[Stored data]
______________________________

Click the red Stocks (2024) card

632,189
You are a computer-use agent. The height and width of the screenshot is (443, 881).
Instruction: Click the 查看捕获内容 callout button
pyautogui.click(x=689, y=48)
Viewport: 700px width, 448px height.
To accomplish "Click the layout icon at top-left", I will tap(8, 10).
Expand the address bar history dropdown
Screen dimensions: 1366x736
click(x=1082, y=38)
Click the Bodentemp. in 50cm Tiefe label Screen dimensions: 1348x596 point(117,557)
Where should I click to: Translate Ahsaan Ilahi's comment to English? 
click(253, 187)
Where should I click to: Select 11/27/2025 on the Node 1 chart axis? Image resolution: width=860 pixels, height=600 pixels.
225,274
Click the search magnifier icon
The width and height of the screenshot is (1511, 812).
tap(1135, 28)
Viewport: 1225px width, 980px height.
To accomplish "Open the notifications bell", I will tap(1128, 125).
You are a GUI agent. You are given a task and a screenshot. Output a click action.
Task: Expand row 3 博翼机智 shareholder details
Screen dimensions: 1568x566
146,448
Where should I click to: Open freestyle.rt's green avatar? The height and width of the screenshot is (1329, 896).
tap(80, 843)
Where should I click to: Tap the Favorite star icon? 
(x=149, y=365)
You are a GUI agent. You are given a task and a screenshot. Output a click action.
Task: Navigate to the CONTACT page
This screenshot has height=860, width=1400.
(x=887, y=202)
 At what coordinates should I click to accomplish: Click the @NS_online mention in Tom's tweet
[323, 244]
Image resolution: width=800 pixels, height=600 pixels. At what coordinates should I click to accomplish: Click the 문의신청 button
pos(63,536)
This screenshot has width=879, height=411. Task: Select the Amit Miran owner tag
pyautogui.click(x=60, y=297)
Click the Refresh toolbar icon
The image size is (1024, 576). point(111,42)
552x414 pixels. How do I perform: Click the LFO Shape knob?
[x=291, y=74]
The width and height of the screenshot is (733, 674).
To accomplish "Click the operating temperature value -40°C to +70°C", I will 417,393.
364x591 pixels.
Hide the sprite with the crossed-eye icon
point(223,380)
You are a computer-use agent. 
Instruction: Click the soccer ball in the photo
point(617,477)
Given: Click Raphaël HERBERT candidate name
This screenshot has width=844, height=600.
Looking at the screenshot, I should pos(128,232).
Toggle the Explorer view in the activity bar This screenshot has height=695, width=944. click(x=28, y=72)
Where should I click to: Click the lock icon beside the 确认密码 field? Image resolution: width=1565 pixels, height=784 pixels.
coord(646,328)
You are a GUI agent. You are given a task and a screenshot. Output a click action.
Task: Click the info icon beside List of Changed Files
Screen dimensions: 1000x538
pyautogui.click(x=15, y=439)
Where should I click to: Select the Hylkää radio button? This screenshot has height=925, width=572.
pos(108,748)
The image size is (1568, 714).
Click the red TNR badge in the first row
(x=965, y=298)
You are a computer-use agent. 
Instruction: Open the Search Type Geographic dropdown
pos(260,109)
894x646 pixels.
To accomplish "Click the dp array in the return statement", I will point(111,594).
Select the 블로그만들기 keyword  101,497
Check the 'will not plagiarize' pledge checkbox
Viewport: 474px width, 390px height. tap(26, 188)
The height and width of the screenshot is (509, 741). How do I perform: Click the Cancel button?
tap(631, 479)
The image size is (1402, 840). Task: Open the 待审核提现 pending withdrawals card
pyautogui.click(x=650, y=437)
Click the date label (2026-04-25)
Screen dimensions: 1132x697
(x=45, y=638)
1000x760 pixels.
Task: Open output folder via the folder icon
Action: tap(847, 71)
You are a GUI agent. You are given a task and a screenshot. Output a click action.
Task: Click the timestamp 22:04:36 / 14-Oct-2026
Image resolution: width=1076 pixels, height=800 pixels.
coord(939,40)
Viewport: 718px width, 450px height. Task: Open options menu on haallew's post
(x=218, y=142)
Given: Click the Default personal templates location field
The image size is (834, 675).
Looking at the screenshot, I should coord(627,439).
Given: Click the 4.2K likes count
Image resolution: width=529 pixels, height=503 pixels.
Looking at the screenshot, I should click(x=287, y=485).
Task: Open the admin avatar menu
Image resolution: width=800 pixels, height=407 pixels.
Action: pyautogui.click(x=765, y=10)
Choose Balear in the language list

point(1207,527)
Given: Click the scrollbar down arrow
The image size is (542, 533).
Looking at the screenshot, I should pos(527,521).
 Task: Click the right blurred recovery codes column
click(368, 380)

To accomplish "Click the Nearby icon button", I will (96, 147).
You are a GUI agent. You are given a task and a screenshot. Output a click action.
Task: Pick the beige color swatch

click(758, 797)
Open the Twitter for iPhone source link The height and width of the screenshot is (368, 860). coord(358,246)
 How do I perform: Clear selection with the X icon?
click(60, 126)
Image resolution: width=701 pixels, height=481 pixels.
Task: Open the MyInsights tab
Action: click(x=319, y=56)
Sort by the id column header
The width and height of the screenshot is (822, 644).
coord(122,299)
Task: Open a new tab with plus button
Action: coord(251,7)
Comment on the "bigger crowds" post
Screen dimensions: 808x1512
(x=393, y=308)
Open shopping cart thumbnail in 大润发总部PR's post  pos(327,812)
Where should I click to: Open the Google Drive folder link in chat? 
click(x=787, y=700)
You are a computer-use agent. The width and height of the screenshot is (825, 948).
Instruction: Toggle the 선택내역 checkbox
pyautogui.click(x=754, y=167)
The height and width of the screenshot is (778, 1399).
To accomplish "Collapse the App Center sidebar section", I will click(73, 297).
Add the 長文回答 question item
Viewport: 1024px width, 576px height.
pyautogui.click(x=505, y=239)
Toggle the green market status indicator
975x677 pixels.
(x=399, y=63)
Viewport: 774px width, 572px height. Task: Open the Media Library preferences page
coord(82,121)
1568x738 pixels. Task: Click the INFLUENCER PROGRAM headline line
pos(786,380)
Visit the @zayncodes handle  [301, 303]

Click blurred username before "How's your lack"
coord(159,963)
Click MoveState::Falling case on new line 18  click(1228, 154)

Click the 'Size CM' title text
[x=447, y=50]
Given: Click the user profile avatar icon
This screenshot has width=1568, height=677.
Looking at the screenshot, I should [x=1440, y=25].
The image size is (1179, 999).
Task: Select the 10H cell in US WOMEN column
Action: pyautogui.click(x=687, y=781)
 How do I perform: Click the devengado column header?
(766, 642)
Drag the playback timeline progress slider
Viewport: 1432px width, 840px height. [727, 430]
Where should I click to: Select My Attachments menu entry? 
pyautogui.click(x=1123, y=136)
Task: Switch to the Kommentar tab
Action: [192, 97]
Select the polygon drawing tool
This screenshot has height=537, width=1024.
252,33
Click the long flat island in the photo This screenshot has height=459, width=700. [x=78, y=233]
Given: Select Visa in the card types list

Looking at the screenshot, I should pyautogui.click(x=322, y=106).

______________________________

Show the lines in the entries above that include the string "Expand".

> ANSWER TO THIS EXERCISE
Expand the address bar history dropdown
Task: Expand row 3 博翼机智 shareholder details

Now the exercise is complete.